The user trials consisted of 5 main stages.

  • An initial meeting to demonstrate the system.
  • An initial questionnaire to gather expectations
  • Training: Users spent between 4-6 weeks training the system
  • A follow up meeting to indicate how successfully their interests had been matched; and;
  • A follow up questionnaire to gauge the users’ satisfaction.

The results of the follow up survey are discussed in more detail below.
Question 1.

Were enough “Not Interesting” articles filtered out of the “Interesting” feed to make reading this feed manageable?

Though the percentages of interesting items delivered to each user were in general lower than the users had indicated would be acceptable in the initial questionnaire. The users seemed to be happy with this result and in most cases the percentage of “not interesting” in the “interesting” feed was greatly reduced.

13 users answered yes, 4 answered no and 1 was not sure.

Question 2.

If the “Not Interesting” feed wrongly contained “interesting” articles, was the percentage small enough to tolerate?

The majority of the users were able to tolerate some “interesting” articles being filtered out into the “not interesting” feed.

15 users answered yes; 3 answered no.

Question 3.

Would you consider using a similar tool in the future?

The majority of users indicated that they would consider using a similar tool in the future. This gives us a certain confidence that the concept of applying Bayesian filtering to journal articles is worth investigating further.

15 users answered yes; 2 answered maybe; 1 answered no.

Question 3 cont…

If yes, which of the following would you consider?

[a] A stand alone tool?
[b] A tool integrated into an existing tool you use everyday i.e. in an email client/feed reader/iGoogle?
[c] Integrated into a library or research tool such as web of science?

Users were able to enter more than one choice.

There were 6 votes for [a]; 13 votes for [b]; 12 votes for [c]

Users were then asked which of the above would be their preferred option?

3 voted for [a]; 6 voted for [b]; 7 voted for [c]; 1 user thought daily/weekly email alerts would be a better option.

The strong preference for integration into other tools (options b and c) rather than use as a stand alone tool is interesting as it validates our supposition that an API would be useful, i.e. that it would be desirable to be able to integrate interact with sux0r into other tools.

Question 4.
If you would consider using a similar tool in the future, what do you think the advantages of doing so would be?

The main advantages offered by the users included time saving by filtering out unwanted articles, the ability to scan more journals and a single place to scan the latest articles form interesting journals.
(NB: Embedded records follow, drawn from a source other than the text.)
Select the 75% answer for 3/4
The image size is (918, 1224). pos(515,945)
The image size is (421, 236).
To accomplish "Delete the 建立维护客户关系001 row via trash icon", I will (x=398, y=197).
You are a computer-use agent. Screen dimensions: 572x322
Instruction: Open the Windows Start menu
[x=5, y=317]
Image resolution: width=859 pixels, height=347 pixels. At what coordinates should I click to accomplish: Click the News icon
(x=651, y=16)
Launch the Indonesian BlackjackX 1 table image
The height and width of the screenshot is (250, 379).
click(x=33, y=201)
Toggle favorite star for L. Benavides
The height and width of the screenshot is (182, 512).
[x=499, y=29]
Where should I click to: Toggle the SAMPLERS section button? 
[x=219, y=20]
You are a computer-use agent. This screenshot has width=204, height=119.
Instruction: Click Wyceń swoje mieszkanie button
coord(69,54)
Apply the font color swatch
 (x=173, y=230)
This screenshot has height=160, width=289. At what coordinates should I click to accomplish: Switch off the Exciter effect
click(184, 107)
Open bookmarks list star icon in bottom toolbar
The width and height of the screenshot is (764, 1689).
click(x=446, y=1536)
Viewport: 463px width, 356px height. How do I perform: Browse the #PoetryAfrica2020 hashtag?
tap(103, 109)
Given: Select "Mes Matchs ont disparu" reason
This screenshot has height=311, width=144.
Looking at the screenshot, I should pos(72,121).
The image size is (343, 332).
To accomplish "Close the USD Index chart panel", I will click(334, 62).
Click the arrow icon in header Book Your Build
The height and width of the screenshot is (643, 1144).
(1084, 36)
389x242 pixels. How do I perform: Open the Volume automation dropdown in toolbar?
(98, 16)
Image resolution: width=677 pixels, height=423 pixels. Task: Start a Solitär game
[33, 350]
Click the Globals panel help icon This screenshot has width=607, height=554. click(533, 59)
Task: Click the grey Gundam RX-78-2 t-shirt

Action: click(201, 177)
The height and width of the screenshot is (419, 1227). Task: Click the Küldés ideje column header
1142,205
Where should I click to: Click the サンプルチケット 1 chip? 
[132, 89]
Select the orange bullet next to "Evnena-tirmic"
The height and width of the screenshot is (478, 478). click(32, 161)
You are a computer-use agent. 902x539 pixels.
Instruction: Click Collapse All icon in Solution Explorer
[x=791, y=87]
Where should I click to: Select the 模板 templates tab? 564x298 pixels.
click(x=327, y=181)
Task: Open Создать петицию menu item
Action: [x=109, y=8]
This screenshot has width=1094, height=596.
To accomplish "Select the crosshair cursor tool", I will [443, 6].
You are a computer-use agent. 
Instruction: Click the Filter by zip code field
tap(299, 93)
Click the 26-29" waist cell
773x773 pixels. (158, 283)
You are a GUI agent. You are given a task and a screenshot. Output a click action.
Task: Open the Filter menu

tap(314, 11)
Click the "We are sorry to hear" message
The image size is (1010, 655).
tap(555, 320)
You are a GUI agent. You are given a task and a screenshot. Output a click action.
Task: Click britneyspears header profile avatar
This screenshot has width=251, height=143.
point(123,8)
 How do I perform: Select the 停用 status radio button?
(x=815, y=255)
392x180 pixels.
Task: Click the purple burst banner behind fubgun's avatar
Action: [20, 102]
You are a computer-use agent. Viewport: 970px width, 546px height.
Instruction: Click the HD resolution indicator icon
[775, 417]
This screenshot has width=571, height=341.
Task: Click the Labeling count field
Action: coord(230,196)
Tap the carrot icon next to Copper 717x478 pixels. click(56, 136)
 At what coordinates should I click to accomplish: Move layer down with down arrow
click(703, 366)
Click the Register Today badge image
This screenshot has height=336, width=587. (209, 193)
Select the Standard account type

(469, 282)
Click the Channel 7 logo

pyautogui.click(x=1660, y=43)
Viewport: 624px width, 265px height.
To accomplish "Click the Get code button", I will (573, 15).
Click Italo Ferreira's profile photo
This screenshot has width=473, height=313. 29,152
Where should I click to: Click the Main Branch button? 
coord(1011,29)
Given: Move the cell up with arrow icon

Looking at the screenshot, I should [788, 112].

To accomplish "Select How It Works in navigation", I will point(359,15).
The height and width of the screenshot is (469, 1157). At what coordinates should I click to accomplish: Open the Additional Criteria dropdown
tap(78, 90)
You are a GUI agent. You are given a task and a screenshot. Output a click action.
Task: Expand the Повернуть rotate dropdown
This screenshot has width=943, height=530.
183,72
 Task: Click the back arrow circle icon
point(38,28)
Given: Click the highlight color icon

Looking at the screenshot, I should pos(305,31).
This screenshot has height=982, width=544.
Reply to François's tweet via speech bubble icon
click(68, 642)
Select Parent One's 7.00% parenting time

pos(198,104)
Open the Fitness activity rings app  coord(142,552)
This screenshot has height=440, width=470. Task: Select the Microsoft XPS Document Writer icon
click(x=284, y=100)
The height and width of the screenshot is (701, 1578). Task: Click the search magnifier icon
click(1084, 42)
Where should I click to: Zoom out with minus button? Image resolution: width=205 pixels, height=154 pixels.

Only one user considered a similar tool not to have any advantages.

A selection of responses follow below:

If trained sufficiently the tool would save time in showing the searches from interesting results, with keywords on saved interests.

To flag up interesting articles without the user having to actively search for them i.e. it would help with horizon scanning.

Make e-journals more helpful when filtering interesting articles and not interesting ones.

1. One advantage would be a single place to find interesting reserach articles. 2. If the feed is trained well, then less time is spent on uninteresting articles. 3. If it is integrated into broader serach tools like iGoogle it would have wider reach.

As it highlights interesting/prospectively interesting journals that you may not be able to find easily using databases search such as science direct.

Quicker sorting of interesting and not interesting articles

Keeping up to date with new articles. But disadvantage is the guilt of seeing all the interesting things you should read but don’t have time to.

Saving time. However I am not sure I would be completely confident in the results I would get.

Screening for new articles would become more organised rather than my random search at the moment which only happens when I need to find information.

Tend to search on the basis of keywords; this appears to work better.

It does appear to throw up interesting articels that I might otherwise miss.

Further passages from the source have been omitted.